STAT 05 W — Statistics for Artificial Intelligence, Machine Learning, and Data Science: An Introduction
Course Format: Flex Online (About Formats)
Duration: 10 weeks
Date(s): Mar 29—Jun 4
Refund Deadline: Apr 1
Grade Restriction: No letter grade
Instructor(s): Gregory Ryslik
There have been tremendous advancements in artificial intelligence (AI) and machine learning (ML) in recent years across a variety of fields ranging from autonomous driving to disease prediction and natural language processing. All of these advancements, however, are deeply rooted in the fields of statistics and computer science. This course will give students a high-level overview of some of the most common concepts in statistics that make AI and ML possible. Indeed, many of the newest algorithms, such as neural networks, random forests, and k-nearest neighbors, use statistics not only to build a model but also to evaluate its accuracy. The course will cover two broad areas of statistics: inference and prediction. The inference portion will introduce common statistical concepts that allow us to understand a population and test hypotheses (such as performing A/B tests and calculating and interpreting p-values). The prediction section will begin with the simplest of algorithms (linear regression) and gradually touch upon more advanced topics such as random forests and cross-validation. Real-world examples will be used from the fields of healthcare, genetics, marketing, and manufacturing. By the end of the course, students will have a high-level understanding of common statistical tools used in AI and ML algorithms and will be able to derive their own conclusions from statistical studies.
This course has no specific prerequisites and can be taken on a variety of levels.

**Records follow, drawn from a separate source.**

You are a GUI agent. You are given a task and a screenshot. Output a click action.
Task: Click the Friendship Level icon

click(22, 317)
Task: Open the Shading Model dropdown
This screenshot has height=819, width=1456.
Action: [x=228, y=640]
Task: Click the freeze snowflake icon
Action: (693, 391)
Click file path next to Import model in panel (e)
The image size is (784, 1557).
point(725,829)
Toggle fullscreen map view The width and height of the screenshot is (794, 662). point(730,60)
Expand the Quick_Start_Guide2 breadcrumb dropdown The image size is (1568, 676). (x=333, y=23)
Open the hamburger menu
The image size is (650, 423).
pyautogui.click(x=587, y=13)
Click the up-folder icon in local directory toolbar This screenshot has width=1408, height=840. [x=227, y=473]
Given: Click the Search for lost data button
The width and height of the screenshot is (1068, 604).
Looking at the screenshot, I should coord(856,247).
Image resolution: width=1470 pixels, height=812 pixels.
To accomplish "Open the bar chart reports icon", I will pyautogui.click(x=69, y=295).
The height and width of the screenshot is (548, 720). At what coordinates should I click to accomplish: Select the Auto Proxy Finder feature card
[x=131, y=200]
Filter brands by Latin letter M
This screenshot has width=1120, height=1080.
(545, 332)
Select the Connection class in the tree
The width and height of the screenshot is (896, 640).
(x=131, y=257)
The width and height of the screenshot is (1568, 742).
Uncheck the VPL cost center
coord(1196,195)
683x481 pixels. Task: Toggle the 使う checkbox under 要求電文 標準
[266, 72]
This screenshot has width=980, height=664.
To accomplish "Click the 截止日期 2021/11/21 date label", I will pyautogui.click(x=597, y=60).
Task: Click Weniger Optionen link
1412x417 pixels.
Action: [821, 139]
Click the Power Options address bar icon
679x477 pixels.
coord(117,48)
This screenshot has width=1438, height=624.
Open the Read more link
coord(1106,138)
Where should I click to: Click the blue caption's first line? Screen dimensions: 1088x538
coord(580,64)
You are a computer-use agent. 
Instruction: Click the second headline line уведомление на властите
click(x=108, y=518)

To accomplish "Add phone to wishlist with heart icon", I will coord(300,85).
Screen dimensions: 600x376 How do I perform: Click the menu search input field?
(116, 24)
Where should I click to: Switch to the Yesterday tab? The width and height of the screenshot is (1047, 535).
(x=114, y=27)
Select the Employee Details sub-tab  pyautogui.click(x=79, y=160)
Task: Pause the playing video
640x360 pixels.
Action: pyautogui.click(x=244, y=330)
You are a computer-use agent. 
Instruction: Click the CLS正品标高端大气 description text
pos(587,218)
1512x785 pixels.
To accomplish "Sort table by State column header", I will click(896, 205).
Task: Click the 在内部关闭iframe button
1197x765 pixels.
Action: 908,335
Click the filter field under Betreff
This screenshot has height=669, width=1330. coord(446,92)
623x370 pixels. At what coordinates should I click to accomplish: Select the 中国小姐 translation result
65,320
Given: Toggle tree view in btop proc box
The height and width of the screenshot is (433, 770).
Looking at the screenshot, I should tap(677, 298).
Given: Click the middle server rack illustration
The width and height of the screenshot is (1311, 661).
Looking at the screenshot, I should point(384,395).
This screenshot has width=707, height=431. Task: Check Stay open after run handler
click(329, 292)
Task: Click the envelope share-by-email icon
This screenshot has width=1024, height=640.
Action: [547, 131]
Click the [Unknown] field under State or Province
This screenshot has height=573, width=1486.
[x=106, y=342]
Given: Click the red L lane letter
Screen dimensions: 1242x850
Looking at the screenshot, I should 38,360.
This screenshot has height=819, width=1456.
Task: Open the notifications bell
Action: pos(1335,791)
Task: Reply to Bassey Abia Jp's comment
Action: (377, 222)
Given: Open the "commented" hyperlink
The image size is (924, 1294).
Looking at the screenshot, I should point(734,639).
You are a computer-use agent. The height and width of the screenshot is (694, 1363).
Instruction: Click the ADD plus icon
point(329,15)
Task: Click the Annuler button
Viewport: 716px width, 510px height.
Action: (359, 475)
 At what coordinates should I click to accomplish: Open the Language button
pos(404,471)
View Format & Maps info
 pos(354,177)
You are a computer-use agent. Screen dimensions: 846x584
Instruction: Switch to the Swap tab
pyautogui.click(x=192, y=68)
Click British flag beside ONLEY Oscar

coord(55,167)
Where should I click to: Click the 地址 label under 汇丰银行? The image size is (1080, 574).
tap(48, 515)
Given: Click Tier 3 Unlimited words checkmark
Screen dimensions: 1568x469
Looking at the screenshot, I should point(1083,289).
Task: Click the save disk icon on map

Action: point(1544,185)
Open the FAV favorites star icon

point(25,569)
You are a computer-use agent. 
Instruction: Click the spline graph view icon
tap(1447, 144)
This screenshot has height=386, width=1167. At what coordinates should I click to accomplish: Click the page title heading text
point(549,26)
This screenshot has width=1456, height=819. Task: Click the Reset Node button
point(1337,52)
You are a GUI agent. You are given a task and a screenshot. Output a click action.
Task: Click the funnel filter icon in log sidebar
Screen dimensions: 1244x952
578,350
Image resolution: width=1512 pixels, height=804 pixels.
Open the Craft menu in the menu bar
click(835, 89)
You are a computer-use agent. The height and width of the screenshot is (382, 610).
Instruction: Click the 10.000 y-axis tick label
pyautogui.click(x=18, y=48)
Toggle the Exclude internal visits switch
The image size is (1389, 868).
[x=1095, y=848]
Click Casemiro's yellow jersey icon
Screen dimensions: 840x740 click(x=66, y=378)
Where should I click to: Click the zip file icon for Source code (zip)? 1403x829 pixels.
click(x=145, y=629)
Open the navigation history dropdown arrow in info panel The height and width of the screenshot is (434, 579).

Gregory Ryslik, Senior Vice President of Data Science, Machine Learning, and Digital Health Research, Compass Pathways; Adjunct Assistant Professor of Statistics, Pennsylvania StateGregory Ryslik has held senior positions in the biotech, actuarial science, and automotive industries at companies including Tesla, Genentech, PricewaterhouseCoopers, and several startups. He received a PhD in biostatistics from Yale.
Textbooks for this course:
There are no required textbooks; however, some fee-based online readings may be assigned.